## EXERCISE BRIEF
Copy out all lines from the entries below in which "status" occurs.

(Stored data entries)
________________________________________

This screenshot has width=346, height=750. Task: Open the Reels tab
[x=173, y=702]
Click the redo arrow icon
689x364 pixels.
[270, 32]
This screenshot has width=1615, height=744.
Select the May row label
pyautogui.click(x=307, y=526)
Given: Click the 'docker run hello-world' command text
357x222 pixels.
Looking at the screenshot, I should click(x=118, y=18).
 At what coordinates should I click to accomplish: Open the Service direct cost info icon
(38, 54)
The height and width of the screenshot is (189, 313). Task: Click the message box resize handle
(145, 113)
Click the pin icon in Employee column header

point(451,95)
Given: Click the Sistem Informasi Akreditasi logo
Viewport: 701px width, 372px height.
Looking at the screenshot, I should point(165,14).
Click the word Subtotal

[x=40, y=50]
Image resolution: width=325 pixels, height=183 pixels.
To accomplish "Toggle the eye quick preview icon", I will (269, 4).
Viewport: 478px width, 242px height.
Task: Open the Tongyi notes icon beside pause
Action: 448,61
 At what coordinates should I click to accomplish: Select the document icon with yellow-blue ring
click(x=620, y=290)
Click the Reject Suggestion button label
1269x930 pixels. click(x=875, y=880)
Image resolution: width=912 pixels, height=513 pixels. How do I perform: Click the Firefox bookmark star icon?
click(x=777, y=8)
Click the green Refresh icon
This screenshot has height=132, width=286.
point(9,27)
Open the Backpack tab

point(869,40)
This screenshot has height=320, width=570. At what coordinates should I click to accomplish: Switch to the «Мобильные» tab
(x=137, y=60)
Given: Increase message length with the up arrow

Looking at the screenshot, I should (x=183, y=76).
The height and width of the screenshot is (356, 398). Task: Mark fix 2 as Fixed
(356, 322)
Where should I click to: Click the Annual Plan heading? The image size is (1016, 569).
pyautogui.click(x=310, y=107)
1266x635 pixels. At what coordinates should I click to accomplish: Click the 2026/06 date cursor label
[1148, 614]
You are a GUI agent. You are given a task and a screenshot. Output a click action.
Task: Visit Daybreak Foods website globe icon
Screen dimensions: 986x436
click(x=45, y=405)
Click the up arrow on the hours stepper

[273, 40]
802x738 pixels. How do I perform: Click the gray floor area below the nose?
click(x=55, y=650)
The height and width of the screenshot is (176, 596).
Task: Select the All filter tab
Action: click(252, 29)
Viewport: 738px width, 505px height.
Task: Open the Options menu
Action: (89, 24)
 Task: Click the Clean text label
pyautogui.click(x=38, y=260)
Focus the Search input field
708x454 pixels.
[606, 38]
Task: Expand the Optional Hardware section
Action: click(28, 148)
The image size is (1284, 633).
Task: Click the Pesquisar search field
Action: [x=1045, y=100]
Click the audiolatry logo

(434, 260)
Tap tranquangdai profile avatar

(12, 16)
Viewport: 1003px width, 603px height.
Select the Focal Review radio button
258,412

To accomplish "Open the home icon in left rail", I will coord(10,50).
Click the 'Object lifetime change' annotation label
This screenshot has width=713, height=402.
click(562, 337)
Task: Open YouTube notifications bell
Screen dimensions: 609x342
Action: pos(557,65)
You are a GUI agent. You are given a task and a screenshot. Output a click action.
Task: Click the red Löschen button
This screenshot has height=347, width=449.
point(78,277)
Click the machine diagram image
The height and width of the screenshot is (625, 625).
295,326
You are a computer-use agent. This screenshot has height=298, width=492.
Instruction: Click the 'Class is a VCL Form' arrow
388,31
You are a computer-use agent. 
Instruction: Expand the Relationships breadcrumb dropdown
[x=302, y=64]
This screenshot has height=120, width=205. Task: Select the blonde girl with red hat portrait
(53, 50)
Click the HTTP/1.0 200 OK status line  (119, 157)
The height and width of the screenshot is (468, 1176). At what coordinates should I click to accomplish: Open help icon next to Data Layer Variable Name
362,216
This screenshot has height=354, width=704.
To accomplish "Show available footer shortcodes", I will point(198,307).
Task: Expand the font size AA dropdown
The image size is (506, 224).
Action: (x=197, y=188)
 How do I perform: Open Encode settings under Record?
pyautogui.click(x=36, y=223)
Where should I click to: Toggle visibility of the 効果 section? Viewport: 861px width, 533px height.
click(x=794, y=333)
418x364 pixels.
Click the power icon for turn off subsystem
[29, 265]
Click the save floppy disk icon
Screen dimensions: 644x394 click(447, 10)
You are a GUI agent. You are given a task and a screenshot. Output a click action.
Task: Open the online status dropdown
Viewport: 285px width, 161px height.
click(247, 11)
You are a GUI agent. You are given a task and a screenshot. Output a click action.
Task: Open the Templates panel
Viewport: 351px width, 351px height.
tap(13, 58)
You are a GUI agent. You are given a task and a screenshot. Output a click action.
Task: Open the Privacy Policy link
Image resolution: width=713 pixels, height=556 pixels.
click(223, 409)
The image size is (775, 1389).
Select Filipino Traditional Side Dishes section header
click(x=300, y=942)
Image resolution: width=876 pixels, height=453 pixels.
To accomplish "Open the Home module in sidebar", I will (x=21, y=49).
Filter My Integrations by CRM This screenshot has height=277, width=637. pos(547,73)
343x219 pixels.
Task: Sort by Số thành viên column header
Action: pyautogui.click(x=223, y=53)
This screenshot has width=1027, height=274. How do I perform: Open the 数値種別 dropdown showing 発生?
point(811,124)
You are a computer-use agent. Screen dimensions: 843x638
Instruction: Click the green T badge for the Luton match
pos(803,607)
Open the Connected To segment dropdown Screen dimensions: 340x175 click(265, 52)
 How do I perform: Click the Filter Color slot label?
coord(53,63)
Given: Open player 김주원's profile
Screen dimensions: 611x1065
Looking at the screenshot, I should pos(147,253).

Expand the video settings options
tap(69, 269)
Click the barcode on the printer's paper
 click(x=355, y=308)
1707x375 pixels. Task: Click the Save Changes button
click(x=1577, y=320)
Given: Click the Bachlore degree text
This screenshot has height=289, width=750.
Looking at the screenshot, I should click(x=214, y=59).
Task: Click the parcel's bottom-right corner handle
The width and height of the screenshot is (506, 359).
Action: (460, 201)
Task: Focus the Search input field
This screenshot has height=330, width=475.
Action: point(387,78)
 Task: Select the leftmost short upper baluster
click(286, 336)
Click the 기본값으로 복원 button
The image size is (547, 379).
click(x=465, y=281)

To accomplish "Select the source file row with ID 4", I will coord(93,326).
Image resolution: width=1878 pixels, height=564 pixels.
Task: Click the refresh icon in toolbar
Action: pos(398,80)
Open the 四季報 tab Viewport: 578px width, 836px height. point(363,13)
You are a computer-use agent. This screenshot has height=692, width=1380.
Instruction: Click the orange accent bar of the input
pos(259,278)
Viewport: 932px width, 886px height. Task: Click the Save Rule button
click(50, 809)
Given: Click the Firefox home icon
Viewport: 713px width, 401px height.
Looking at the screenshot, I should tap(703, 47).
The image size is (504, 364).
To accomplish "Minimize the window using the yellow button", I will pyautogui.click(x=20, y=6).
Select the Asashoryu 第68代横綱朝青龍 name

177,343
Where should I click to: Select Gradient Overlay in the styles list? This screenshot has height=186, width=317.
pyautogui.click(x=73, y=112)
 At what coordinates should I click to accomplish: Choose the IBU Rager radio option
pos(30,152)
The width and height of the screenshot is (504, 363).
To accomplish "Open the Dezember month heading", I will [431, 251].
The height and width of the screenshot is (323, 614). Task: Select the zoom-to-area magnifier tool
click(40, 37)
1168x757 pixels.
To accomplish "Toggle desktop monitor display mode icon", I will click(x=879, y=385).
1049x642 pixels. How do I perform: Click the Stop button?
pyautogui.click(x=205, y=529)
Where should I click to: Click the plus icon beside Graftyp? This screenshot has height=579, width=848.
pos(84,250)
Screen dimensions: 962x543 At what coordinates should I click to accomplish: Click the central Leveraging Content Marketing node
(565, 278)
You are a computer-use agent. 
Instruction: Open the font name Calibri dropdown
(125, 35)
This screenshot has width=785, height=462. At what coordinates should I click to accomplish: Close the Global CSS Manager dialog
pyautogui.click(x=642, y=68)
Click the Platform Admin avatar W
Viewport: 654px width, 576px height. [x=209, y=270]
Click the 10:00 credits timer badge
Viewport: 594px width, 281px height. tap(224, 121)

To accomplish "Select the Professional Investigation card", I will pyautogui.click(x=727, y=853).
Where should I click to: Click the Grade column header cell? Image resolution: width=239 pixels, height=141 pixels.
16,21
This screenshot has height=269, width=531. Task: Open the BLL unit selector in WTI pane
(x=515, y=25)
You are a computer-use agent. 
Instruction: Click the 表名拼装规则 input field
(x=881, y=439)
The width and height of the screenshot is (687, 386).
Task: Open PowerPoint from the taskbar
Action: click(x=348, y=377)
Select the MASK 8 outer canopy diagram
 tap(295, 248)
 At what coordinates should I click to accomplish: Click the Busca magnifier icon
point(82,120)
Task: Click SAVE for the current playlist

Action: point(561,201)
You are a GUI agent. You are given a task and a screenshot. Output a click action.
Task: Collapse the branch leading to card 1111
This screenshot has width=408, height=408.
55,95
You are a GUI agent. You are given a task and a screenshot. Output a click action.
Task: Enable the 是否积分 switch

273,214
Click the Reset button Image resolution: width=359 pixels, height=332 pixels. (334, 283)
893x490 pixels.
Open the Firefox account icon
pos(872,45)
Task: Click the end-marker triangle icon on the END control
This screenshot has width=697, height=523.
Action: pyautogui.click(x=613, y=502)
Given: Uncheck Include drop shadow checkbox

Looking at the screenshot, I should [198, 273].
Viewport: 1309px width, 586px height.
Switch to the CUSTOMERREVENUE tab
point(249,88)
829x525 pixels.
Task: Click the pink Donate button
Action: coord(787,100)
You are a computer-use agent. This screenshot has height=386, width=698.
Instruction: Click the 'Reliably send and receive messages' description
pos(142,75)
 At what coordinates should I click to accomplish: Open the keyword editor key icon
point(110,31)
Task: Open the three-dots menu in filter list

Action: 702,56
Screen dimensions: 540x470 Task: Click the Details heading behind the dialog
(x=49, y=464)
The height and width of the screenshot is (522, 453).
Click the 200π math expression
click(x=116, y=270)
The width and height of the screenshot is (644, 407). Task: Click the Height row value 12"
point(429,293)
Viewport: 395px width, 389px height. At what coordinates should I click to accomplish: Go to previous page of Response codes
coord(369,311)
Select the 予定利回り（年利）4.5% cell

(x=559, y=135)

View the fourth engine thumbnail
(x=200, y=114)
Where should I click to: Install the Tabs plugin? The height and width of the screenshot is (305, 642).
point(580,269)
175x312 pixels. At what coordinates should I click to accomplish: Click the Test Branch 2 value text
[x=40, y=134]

________________________________________

## RESULT OF THIS EXERCISE
Click the HTTP/1.0 200 OK status line  (119, 157)
Task: Open the online status dropdown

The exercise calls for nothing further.